→ **ACTIVITY**: Copy out the data below. Leave nothing out and alter nothing.
◆ ◆ ◆
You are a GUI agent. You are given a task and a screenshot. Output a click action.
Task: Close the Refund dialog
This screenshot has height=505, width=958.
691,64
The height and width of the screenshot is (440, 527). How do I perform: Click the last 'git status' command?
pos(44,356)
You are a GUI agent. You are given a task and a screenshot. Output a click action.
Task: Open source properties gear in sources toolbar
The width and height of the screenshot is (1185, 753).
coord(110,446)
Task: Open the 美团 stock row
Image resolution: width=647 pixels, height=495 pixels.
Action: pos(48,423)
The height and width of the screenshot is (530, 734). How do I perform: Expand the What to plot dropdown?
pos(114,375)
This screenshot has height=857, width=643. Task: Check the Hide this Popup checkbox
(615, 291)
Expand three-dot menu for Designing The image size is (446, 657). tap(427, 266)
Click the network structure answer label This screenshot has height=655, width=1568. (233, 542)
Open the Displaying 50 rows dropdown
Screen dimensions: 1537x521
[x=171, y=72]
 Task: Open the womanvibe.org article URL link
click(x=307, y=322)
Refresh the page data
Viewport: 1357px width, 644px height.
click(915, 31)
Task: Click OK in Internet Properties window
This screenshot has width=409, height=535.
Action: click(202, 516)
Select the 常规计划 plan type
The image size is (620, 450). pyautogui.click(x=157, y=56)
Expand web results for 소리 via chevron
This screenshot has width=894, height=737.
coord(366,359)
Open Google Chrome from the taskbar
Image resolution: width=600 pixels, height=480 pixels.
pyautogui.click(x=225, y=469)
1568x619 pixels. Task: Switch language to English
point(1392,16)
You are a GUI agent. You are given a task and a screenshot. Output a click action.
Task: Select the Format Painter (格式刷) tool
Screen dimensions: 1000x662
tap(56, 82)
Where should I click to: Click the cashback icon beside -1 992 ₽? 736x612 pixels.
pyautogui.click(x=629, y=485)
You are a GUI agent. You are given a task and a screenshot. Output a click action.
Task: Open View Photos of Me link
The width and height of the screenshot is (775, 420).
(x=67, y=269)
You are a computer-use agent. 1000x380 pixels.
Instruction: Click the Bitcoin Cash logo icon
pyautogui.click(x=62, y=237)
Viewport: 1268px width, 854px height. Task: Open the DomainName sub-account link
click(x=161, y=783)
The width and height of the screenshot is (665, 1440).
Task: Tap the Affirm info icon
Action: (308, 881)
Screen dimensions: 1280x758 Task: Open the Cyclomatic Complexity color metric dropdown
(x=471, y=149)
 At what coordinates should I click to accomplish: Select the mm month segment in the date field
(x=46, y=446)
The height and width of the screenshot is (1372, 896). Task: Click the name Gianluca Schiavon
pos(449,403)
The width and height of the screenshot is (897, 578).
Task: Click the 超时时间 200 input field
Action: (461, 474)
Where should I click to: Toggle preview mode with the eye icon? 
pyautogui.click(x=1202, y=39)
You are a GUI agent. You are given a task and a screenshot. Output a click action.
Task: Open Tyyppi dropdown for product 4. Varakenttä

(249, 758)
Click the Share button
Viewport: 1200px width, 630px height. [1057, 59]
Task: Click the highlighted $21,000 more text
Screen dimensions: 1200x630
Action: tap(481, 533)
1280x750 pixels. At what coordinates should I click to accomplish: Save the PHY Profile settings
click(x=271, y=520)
◆ ◆ ◆
→ **EXERCISE ANSWER**:
You are a GUI agent. You are given a task and a screenshot. Output a click action.
Task: Close the Refund dialog
This screenshot has height=505, width=958.
691,64
The height and width of the screenshot is (440, 527). How do I perform: Click the last 'git status' command?
pos(44,356)
You are a GUI agent. You are given a task and a screenshot. Output a click action.
Task: Open source properties gear in sources toolbar
The width and height of the screenshot is (1185, 753).
coord(110,446)
Task: Open the 美团 stock row
Image resolution: width=647 pixels, height=495 pixels.
Action: pos(48,423)
The height and width of the screenshot is (530, 734). How do I perform: Expand the What to plot dropdown?
pos(114,375)
This screenshot has height=857, width=643. Task: Check the Hide this Popup checkbox
(615, 291)
Expand three-dot menu for Designing The image size is (446, 657). tap(427, 266)
Click the network structure answer label This screenshot has height=655, width=1568. (233, 542)
Open the Displaying 50 rows dropdown
Screen dimensions: 1537x521
[x=171, y=72]
 Task: Open the womanvibe.org article URL link
click(x=307, y=322)
Refresh the page data
Viewport: 1357px width, 644px height.
click(915, 31)
Task: Click OK in Internet Properties window
This screenshot has width=409, height=535.
Action: click(202, 516)
Select the 常规计划 plan type
The image size is (620, 450). pyautogui.click(x=157, y=56)
Expand web results for 소리 via chevron
This screenshot has width=894, height=737.
coord(366,359)
Open Google Chrome from the taskbar
Image resolution: width=600 pixels, height=480 pixels.
pyautogui.click(x=225, y=469)
1568x619 pixels. Task: Switch language to English
point(1392,16)
You are a GUI agent. You are given a task and a screenshot. Output a click action.
Task: Select the Format Painter (格式刷) tool
Screen dimensions: 1000x662
tap(56, 82)
Where should I click to: Click the cashback icon beside -1 992 ₽? 736x612 pixels.
pyautogui.click(x=629, y=485)
You are a GUI agent. You are given a task and a screenshot. Output a click action.
Task: Open View Photos of Me link
The width and height of the screenshot is (775, 420).
(x=67, y=269)
You are a computer-use agent. 1000x380 pixels.
Instruction: Click the Bitcoin Cash logo icon
pyautogui.click(x=62, y=237)
Viewport: 1268px width, 854px height. Task: Open the DomainName sub-account link
click(x=161, y=783)
The width and height of the screenshot is (665, 1440).
Task: Tap the Affirm info icon
Action: (308, 881)
Screen dimensions: 1280x758 Task: Open the Cyclomatic Complexity color metric dropdown
(x=471, y=149)
 At what coordinates should I click to accomplish: Select the mm month segment in the date field
(x=46, y=446)
The height and width of the screenshot is (1372, 896). Task: Click the name Gianluca Schiavon
pos(449,403)
The width and height of the screenshot is (897, 578).
Task: Click the 超时时间 200 input field
Action: (461, 474)
Where should I click to: Toggle preview mode with the eye icon? 
pyautogui.click(x=1202, y=39)
You are a GUI agent. You are given a task and a screenshot. Output a click action.
Task: Open Tyyppi dropdown for product 4. Varakenttä

(249, 758)
Click the Share button
Viewport: 1200px width, 630px height. [1057, 59]
Task: Click the highlighted $21,000 more text
Screen dimensions: 1200x630
Action: tap(481, 533)
1280x750 pixels. At what coordinates should I click to accomplish: Save the PHY Profile settings
click(x=271, y=520)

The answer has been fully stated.